__Petunjuk Tugas__.
Kutip ulang semua catatan di bawah ini tanpa mengubah satu karakter pun.

┌──

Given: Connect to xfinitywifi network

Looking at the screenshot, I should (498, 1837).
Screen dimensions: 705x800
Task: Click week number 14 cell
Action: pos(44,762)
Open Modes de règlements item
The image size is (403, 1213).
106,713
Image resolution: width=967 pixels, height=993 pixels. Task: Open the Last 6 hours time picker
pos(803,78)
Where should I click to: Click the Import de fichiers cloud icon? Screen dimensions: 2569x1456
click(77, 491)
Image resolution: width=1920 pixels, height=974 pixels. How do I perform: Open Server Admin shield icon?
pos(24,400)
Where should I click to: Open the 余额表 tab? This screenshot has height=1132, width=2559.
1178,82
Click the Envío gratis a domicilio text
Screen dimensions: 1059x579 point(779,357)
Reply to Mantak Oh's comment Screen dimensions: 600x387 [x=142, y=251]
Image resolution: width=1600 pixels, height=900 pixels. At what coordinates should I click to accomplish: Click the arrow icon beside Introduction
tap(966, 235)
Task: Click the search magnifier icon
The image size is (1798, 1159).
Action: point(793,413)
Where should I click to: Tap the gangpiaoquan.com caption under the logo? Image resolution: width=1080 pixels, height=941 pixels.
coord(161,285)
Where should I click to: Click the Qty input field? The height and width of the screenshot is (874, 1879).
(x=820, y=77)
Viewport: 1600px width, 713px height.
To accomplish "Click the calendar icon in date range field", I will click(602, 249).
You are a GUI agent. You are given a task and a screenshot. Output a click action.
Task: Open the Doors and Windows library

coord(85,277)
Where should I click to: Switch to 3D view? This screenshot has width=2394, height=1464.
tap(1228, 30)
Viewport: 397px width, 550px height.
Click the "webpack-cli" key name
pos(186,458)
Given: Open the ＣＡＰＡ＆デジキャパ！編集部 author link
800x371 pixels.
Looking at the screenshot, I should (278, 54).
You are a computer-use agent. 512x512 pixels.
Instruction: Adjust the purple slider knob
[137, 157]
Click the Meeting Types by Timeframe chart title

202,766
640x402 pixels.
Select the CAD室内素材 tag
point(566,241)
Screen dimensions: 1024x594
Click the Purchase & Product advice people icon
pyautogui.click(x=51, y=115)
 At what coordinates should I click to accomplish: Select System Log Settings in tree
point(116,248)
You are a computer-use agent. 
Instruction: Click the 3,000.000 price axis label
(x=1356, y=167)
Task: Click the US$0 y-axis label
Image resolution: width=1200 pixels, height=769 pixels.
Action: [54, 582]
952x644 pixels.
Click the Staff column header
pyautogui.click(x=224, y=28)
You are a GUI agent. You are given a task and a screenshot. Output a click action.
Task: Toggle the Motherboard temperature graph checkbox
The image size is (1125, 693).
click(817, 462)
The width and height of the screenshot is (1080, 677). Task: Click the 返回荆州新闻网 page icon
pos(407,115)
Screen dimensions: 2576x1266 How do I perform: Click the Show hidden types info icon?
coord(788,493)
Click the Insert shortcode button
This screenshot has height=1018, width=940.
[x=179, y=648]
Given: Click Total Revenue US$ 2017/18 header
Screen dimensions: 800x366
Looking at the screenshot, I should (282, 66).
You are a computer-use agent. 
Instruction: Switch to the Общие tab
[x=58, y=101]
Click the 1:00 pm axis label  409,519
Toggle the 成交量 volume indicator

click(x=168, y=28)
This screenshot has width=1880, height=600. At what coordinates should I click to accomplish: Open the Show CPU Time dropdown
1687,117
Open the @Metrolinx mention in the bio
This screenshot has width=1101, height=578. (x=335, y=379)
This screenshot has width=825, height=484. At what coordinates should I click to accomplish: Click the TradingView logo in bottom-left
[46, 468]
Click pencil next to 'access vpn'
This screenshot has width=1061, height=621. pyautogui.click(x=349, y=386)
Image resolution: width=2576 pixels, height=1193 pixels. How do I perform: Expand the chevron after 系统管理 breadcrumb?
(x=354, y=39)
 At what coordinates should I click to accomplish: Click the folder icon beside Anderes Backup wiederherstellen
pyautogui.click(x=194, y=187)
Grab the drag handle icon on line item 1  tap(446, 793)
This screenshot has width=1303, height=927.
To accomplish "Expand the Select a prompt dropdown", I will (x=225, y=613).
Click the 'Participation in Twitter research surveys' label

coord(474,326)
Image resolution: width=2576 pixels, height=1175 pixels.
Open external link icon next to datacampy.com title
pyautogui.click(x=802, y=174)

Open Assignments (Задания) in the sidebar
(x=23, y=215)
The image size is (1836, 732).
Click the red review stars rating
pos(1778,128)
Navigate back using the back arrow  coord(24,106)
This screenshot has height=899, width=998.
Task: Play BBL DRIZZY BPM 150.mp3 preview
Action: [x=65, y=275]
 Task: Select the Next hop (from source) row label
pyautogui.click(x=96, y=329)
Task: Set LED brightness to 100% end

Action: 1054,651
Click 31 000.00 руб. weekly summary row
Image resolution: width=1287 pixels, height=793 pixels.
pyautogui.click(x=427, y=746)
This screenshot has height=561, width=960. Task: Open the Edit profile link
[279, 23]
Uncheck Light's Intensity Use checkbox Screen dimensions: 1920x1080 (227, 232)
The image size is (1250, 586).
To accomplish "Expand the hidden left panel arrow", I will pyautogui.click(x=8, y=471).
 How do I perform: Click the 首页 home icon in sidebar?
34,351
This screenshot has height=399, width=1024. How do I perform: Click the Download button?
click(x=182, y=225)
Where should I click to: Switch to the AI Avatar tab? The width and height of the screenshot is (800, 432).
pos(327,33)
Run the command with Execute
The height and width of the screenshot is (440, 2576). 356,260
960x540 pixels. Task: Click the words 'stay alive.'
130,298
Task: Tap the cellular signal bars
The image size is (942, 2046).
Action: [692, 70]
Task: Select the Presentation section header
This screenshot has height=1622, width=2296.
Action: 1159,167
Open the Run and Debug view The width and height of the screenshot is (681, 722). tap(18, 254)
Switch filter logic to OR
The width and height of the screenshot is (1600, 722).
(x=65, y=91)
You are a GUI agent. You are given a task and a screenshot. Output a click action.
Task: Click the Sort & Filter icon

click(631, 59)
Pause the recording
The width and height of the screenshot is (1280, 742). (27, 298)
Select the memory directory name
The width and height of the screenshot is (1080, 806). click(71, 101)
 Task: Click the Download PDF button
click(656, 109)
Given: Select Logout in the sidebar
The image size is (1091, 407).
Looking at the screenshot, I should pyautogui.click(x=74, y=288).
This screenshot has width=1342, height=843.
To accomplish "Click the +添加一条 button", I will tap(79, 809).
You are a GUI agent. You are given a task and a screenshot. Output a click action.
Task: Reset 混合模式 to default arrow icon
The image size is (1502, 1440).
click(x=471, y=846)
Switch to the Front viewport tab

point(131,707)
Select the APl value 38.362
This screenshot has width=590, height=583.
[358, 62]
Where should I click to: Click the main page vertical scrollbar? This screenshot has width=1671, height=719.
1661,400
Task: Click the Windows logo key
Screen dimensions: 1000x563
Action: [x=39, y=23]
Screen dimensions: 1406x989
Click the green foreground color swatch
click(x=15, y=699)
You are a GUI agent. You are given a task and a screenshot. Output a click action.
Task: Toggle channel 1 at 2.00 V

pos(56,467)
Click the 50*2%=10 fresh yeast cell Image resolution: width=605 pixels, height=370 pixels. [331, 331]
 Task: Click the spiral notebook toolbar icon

└──

__Jawaban Latihan__.
Given: Connect to xfinitywifi network

Looking at the screenshot, I should (498, 1837).
Screen dimensions: 705x800
Task: Click week number 14 cell
Action: pos(44,762)
Open Modes de règlements item
The image size is (403, 1213).
106,713
Image resolution: width=967 pixels, height=993 pixels. Task: Open the Last 6 hours time picker
pos(803,78)
Where should I click to: Click the Import de fichiers cloud icon? Screen dimensions: 2569x1456
click(77, 491)
Image resolution: width=1920 pixels, height=974 pixels. How do I perform: Open Server Admin shield icon?
pos(24,400)
Where should I click to: Open the 余额表 tab? This screenshot has height=1132, width=2559.
1178,82
Click the Envío gratis a domicilio text
Screen dimensions: 1059x579 point(779,357)
Reply to Mantak Oh's comment Screen dimensions: 600x387 [x=142, y=251]
Image resolution: width=1600 pixels, height=900 pixels. At what coordinates should I click to accomplish: Click the arrow icon beside Introduction
tap(966, 235)
Task: Click the search magnifier icon
The image size is (1798, 1159).
Action: point(793,413)
Where should I click to: Tap the gangpiaoquan.com caption under the logo? Image resolution: width=1080 pixels, height=941 pixels.
coord(161,285)
Where should I click to: Click the Qty input field? The height and width of the screenshot is (874, 1879).
(x=820, y=77)
Viewport: 1600px width, 713px height.
To accomplish "Click the calendar icon in date range field", I will click(602, 249).
You are a GUI agent. You are given a task and a screenshot. Output a click action.
Task: Open the Doors and Windows library

coord(85,277)
Where should I click to: Switch to 3D view? This screenshot has width=2394, height=1464.
tap(1228, 30)
Viewport: 397px width, 550px height.
Click the "webpack-cli" key name
pos(186,458)
Given: Open the ＣＡＰＡ＆デジキャパ！編集部 author link
800x371 pixels.
Looking at the screenshot, I should (278, 54).
You are a computer-use agent. 512x512 pixels.
Instruction: Adjust the purple slider knob
[137, 157]
Click the Meeting Types by Timeframe chart title

202,766
640x402 pixels.
Select the CAD室内素材 tag
point(566,241)
Screen dimensions: 1024x594
Click the Purchase & Product advice people icon
pyautogui.click(x=51, y=115)
 At what coordinates should I click to accomplish: Select System Log Settings in tree
point(116,248)
You are a computer-use agent. 
Instruction: Click the 3,000.000 price axis label
(x=1356, y=167)
Task: Click the US$0 y-axis label
Image resolution: width=1200 pixels, height=769 pixels.
Action: [54, 582]
952x644 pixels.
Click the Staff column header
pyautogui.click(x=224, y=28)
You are a GUI agent. You are given a task and a screenshot. Output a click action.
Task: Toggle the Motherboard temperature graph checkbox
The image size is (1125, 693).
click(817, 462)
The width and height of the screenshot is (1080, 677). Task: Click the 返回荆州新闻网 page icon
pos(407,115)
Screen dimensions: 2576x1266 How do I perform: Click the Show hidden types info icon?
coord(788,493)
Click the Insert shortcode button
This screenshot has height=1018, width=940.
[x=179, y=648]
Given: Click Total Revenue US$ 2017/18 header
Screen dimensions: 800x366
Looking at the screenshot, I should (282, 66).
You are a computer-use agent. 
Instruction: Switch to the Общие tab
[x=58, y=101]
Click the 1:00 pm axis label  409,519
Toggle the 成交量 volume indicator

click(x=168, y=28)
This screenshot has width=1880, height=600. At what coordinates should I click to accomplish: Open the Show CPU Time dropdown
1687,117
Open the @Metrolinx mention in the bio
This screenshot has width=1101, height=578. (x=335, y=379)
This screenshot has width=825, height=484. At what coordinates should I click to accomplish: Click the TradingView logo in bottom-left
[46, 468]
Click pencil next to 'access vpn'
This screenshot has width=1061, height=621. pyautogui.click(x=349, y=386)
Image resolution: width=2576 pixels, height=1193 pixels. How do I perform: Expand the chevron after 系统管理 breadcrumb?
(x=354, y=39)
 At what coordinates should I click to accomplish: Click the folder icon beside Anderes Backup wiederherstellen
pyautogui.click(x=194, y=187)
Grab the drag handle icon on line item 1  tap(446, 793)
This screenshot has width=1303, height=927.
To accomplish "Expand the Select a prompt dropdown", I will (x=225, y=613).
Click the 'Participation in Twitter research surveys' label

coord(474,326)
Image resolution: width=2576 pixels, height=1175 pixels.
Open external link icon next to datacampy.com title
pyautogui.click(x=802, y=174)

Open Assignments (Задания) in the sidebar
(x=23, y=215)
The image size is (1836, 732).
Click the red review stars rating
pos(1778,128)
Navigate back using the back arrow  coord(24,106)
This screenshot has height=899, width=998.
Task: Play BBL DRIZZY BPM 150.mp3 preview
Action: [x=65, y=275]
 Task: Select the Next hop (from source) row label
pyautogui.click(x=96, y=329)
Task: Set LED brightness to 100% end

Action: 1054,651
Click 31 000.00 руб. weekly summary row
Image resolution: width=1287 pixels, height=793 pixels.
pyautogui.click(x=427, y=746)
This screenshot has height=561, width=960. Task: Open the Edit profile link
[279, 23]
Uncheck Light's Intensity Use checkbox Screen dimensions: 1920x1080 (227, 232)
The image size is (1250, 586).
To accomplish "Expand the hidden left panel arrow", I will pyautogui.click(x=8, y=471).
 How do I perform: Click the 首页 home icon in sidebar?
34,351
This screenshot has height=399, width=1024. How do I perform: Click the Download button?
click(x=182, y=225)
Where should I click to: Switch to the AI Avatar tab? The width and height of the screenshot is (800, 432).
pos(327,33)
Run the command with Execute
The height and width of the screenshot is (440, 2576). 356,260
960x540 pixels. Task: Click the words 'stay alive.'
130,298
Task: Tap the cellular signal bars
The image size is (942, 2046).
Action: [692, 70]
Task: Select the Presentation section header
This screenshot has height=1622, width=2296.
Action: 1159,167
Open the Run and Debug view The width and height of the screenshot is (681, 722). tap(18, 254)
Switch filter logic to OR
The width and height of the screenshot is (1600, 722).
(x=65, y=91)
You are a GUI agent. You are given a task and a screenshot. Output a click action.
Task: Click the Sort & Filter icon

click(631, 59)
Pause the recording
The width and height of the screenshot is (1280, 742). (27, 298)
Select the memory directory name
The width and height of the screenshot is (1080, 806). click(71, 101)
 Task: Click the Download PDF button
click(656, 109)
Given: Select Logout in the sidebar
The image size is (1091, 407).
Looking at the screenshot, I should pyautogui.click(x=74, y=288).
This screenshot has width=1342, height=843.
To accomplish "Click the +添加一条 button", I will tap(79, 809).
You are a GUI agent. You are given a task and a screenshot. Output a click action.
Task: Reset 混合模式 to default arrow icon
The image size is (1502, 1440).
click(x=471, y=846)
Switch to the Front viewport tab

point(131,707)
Select the APl value 38.362
This screenshot has width=590, height=583.
[358, 62]
Where should I click to: Click the main page vertical scrollbar? This screenshot has width=1671, height=719.
1661,400
Task: Click the Windows logo key
Screen dimensions: 1000x563
Action: [x=39, y=23]
Screen dimensions: 1406x989
Click the green foreground color swatch
click(x=15, y=699)
You are a GUI agent. You are given a task and a screenshot. Output a click action.
Task: Toggle channel 1 at 2.00 V

pos(56,467)
Click the 50*2%=10 fresh yeast cell Image resolution: width=605 pixels, height=370 pixels. [331, 331]
 Task: Click the spiral notebook toolbar icon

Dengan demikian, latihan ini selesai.